* **Data supplied**
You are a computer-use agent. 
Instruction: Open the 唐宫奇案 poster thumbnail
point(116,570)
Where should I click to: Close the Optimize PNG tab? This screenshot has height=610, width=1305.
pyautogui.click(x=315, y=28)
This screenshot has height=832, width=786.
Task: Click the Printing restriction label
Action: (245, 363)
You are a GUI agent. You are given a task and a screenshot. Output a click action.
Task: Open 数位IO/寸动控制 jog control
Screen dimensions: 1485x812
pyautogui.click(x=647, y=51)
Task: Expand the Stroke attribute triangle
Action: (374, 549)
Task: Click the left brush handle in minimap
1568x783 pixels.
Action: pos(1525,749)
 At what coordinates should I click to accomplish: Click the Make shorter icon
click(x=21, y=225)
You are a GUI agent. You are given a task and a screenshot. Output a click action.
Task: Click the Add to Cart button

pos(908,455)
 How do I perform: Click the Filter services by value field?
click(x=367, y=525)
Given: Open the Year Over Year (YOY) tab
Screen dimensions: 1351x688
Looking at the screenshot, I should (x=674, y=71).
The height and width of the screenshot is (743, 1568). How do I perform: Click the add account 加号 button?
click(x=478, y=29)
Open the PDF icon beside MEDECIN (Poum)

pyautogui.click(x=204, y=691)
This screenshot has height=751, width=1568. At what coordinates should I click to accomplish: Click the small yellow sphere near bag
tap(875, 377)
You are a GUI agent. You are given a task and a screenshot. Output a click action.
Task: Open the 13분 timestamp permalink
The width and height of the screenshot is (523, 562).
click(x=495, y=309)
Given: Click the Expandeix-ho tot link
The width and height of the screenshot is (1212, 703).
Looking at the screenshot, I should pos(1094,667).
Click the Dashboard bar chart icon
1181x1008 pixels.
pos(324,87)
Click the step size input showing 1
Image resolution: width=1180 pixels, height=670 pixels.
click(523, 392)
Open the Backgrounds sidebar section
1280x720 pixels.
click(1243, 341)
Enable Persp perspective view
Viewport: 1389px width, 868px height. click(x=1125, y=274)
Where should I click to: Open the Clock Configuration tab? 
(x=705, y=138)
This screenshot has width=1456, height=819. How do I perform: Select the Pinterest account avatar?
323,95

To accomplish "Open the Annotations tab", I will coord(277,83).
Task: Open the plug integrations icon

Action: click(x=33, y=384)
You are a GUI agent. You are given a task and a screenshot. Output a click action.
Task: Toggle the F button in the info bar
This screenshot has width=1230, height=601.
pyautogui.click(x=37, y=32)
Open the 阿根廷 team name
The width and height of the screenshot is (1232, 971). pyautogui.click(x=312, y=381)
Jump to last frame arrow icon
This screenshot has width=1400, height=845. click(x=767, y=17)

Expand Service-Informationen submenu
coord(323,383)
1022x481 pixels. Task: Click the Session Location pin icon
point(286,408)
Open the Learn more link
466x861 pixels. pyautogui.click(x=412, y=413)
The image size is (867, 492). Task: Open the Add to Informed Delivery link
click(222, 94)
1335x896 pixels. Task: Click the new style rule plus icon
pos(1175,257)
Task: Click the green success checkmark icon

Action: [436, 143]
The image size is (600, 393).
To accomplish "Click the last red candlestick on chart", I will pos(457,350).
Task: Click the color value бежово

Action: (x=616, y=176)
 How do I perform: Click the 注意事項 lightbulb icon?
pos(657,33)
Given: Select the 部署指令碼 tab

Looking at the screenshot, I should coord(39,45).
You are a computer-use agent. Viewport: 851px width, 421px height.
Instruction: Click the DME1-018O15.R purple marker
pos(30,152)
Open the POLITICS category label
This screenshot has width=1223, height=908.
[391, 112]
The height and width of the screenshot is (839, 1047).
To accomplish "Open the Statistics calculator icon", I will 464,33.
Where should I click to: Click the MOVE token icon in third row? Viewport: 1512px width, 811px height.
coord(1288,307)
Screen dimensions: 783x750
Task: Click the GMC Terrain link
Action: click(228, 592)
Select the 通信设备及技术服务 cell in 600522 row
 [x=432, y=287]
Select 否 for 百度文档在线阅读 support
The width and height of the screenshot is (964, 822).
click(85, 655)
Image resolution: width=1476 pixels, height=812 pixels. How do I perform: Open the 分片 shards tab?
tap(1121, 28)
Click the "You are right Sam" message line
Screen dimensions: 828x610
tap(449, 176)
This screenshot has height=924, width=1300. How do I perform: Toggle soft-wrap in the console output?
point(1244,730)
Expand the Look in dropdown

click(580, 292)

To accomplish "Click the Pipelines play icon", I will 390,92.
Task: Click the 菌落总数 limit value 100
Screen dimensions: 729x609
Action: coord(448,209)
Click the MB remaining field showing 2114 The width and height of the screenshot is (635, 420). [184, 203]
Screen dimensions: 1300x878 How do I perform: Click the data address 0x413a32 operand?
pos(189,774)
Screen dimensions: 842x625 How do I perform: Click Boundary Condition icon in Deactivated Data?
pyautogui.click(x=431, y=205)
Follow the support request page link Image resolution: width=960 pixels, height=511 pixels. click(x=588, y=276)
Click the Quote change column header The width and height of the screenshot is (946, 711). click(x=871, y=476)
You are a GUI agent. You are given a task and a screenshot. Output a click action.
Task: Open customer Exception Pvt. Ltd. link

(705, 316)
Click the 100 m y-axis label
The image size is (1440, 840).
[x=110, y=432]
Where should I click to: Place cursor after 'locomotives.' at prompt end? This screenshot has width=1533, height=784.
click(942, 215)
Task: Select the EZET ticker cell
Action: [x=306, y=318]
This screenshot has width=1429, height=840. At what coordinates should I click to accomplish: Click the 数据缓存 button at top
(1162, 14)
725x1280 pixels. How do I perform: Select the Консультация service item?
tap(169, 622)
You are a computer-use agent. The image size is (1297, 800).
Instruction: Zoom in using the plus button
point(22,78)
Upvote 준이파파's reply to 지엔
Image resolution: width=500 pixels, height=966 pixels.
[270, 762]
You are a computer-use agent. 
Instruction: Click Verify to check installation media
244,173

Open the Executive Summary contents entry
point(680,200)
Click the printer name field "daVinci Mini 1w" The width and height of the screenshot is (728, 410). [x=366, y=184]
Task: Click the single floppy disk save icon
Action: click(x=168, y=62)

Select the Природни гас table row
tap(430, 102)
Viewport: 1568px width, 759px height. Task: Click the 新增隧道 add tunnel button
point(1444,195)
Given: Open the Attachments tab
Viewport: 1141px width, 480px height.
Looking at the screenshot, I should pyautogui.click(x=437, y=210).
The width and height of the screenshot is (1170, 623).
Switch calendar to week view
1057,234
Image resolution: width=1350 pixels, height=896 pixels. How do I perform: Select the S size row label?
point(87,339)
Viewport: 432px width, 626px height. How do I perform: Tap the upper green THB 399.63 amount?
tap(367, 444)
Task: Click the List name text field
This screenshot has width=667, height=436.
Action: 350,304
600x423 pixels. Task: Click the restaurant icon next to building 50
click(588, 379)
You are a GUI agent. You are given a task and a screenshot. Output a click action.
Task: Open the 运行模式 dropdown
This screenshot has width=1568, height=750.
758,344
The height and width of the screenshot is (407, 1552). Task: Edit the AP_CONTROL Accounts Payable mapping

* **Exercise objective**
Reproduce all of the data above, line for line and without any changes.

* **Solution for this exercise**
You are a computer-use agent. 
Instruction: Open the 唐宫奇案 poster thumbnail
point(116,570)
Where should I click to: Close the Optimize PNG tab? This screenshot has height=610, width=1305.
pyautogui.click(x=315, y=28)
This screenshot has height=832, width=786.
Task: Click the Printing restriction label
Action: (245, 363)
You are a GUI agent. You are given a task and a screenshot. Output a click action.
Task: Open 数位IO/寸动控制 jog control
Screen dimensions: 1485x812
pyautogui.click(x=647, y=51)
Task: Expand the Stroke attribute triangle
Action: (374, 549)
Task: Click the left brush handle in minimap
1568x783 pixels.
Action: pos(1525,749)
 At what coordinates should I click to accomplish: Click the Make shorter icon
click(x=21, y=225)
You are a GUI agent. You are given a task and a screenshot. Output a click action.
Task: Click the Add to Cart button

pos(908,455)
 How do I perform: Click the Filter services by value field?
click(x=367, y=525)
Given: Open the Year Over Year (YOY) tab
Screen dimensions: 1351x688
Looking at the screenshot, I should (x=674, y=71).
The height and width of the screenshot is (743, 1568). How do I perform: Click the add account 加号 button?
click(x=478, y=29)
Open the PDF icon beside MEDECIN (Poum)

pyautogui.click(x=204, y=691)
This screenshot has height=751, width=1568. At what coordinates should I click to accomplish: Click the small yellow sphere near bag
tap(875, 377)
You are a GUI agent. You are given a task and a screenshot. Output a click action.
Task: Open the 13분 timestamp permalink
The width and height of the screenshot is (523, 562).
click(x=495, y=309)
Given: Click the Expandeix-ho tot link
The width and height of the screenshot is (1212, 703).
Looking at the screenshot, I should pos(1094,667).
Click the Dashboard bar chart icon
1181x1008 pixels.
pos(324,87)
Click the step size input showing 1
Image resolution: width=1180 pixels, height=670 pixels.
click(523, 392)
Open the Backgrounds sidebar section
1280x720 pixels.
click(1243, 341)
Enable Persp perspective view
Viewport: 1389px width, 868px height. click(x=1125, y=274)
Where should I click to: Open the Clock Configuration tab? 
(x=705, y=138)
This screenshot has width=1456, height=819. How do I perform: Select the Pinterest account avatar?
323,95

To accomplish "Open the Annotations tab", I will coord(277,83).
Task: Open the plug integrations icon

Action: click(x=33, y=384)
You are a GUI agent. You are given a task and a screenshot. Output a click action.
Task: Toggle the F button in the info bar
This screenshot has width=1230, height=601.
pyautogui.click(x=37, y=32)
Open the 阿根廷 team name
The width and height of the screenshot is (1232, 971). pyautogui.click(x=312, y=381)
Jump to last frame arrow icon
This screenshot has width=1400, height=845. click(x=767, y=17)

Expand Service-Informationen submenu
coord(323,383)
1022x481 pixels. Task: Click the Session Location pin icon
point(286,408)
Open the Learn more link
466x861 pixels. pyautogui.click(x=412, y=413)
The image size is (867, 492). Task: Open the Add to Informed Delivery link
click(222, 94)
1335x896 pixels. Task: Click the new style rule plus icon
pos(1175,257)
Task: Click the green success checkmark icon

Action: [436, 143]
The image size is (600, 393).
To accomplish "Click the last red candlestick on chart", I will pos(457,350).
Task: Click the color value бежово

Action: (x=616, y=176)
 How do I perform: Click the 注意事項 lightbulb icon?
pos(657,33)
Given: Select the 部署指令碼 tab

Looking at the screenshot, I should coord(39,45).
You are a computer-use agent. Viewport: 851px width, 421px height.
Instruction: Click the DME1-018O15.R purple marker
pos(30,152)
Open the POLITICS category label
This screenshot has width=1223, height=908.
[391, 112]
The height and width of the screenshot is (839, 1047).
To accomplish "Open the Statistics calculator icon", I will 464,33.
Where should I click to: Click the MOVE token icon in third row? Viewport: 1512px width, 811px height.
coord(1288,307)
Screen dimensions: 783x750
Task: Click the GMC Terrain link
Action: click(228, 592)
Select the 通信设备及技术服务 cell in 600522 row
 [x=432, y=287]
Select 否 for 百度文档在线阅读 support
The width and height of the screenshot is (964, 822).
click(85, 655)
Image resolution: width=1476 pixels, height=812 pixels. How do I perform: Open the 分片 shards tab?
tap(1121, 28)
Click the "You are right Sam" message line
Screen dimensions: 828x610
tap(449, 176)
This screenshot has height=924, width=1300. How do I perform: Toggle soft-wrap in the console output?
point(1244,730)
Expand the Look in dropdown

click(580, 292)

To accomplish "Click the Pipelines play icon", I will 390,92.
Task: Click the 菌落总数 limit value 100
Screen dimensions: 729x609
Action: coord(448,209)
Click the MB remaining field showing 2114 The width and height of the screenshot is (635, 420). [184, 203]
Screen dimensions: 1300x878 How do I perform: Click the data address 0x413a32 operand?
pos(189,774)
Screen dimensions: 842x625 How do I perform: Click Boundary Condition icon in Deactivated Data?
pyautogui.click(x=431, y=205)
Follow the support request page link Image resolution: width=960 pixels, height=511 pixels. click(x=588, y=276)
Click the Quote change column header The width and height of the screenshot is (946, 711). click(x=871, y=476)
You are a GUI agent. You are given a task and a screenshot. Output a click action.
Task: Open customer Exception Pvt. Ltd. link

(705, 316)
Click the 100 m y-axis label
The image size is (1440, 840).
[x=110, y=432]
Where should I click to: Place cursor after 'locomotives.' at prompt end? This screenshot has width=1533, height=784.
click(942, 215)
Task: Select the EZET ticker cell
Action: [x=306, y=318]
This screenshot has width=1429, height=840. At what coordinates should I click to accomplish: Click the 数据缓存 button at top
(1162, 14)
725x1280 pixels. How do I perform: Select the Консультация service item?
tap(169, 622)
You are a computer-use agent. The image size is (1297, 800).
Instruction: Zoom in using the plus button
point(22,78)
Upvote 준이파파's reply to 지엔
Image resolution: width=500 pixels, height=966 pixels.
[270, 762]
You are a computer-use agent. 
Instruction: Click Verify to check installation media
244,173

Open the Executive Summary contents entry
point(680,200)
Click the printer name field "daVinci Mini 1w" The width and height of the screenshot is (728, 410). [x=366, y=184]
Task: Click the single floppy disk save icon
Action: click(x=168, y=62)

Select the Природни гас table row
tap(430, 102)
Viewport: 1568px width, 759px height. Task: Click the 新增隧道 add tunnel button
point(1444,195)
Given: Open the Attachments tab
Viewport: 1141px width, 480px height.
Looking at the screenshot, I should pyautogui.click(x=437, y=210).
The width and height of the screenshot is (1170, 623).
Switch calendar to week view
1057,234
Image resolution: width=1350 pixels, height=896 pixels. How do I perform: Select the S size row label?
point(87,339)
Viewport: 432px width, 626px height. How do I perform: Tap the upper green THB 399.63 amount?
tap(367, 444)
Task: Click the List name text field
This screenshot has width=667, height=436.
Action: 350,304
600x423 pixels. Task: Click the restaurant icon next to building 50
click(588, 379)
You are a GUI agent. You are given a task and a screenshot. Output a click action.
Task: Open the 运行模式 dropdown
This screenshot has width=1568, height=750.
758,344
The height and width of the screenshot is (407, 1552). Task: Edit the AP_CONTROL Accounts Payable mapping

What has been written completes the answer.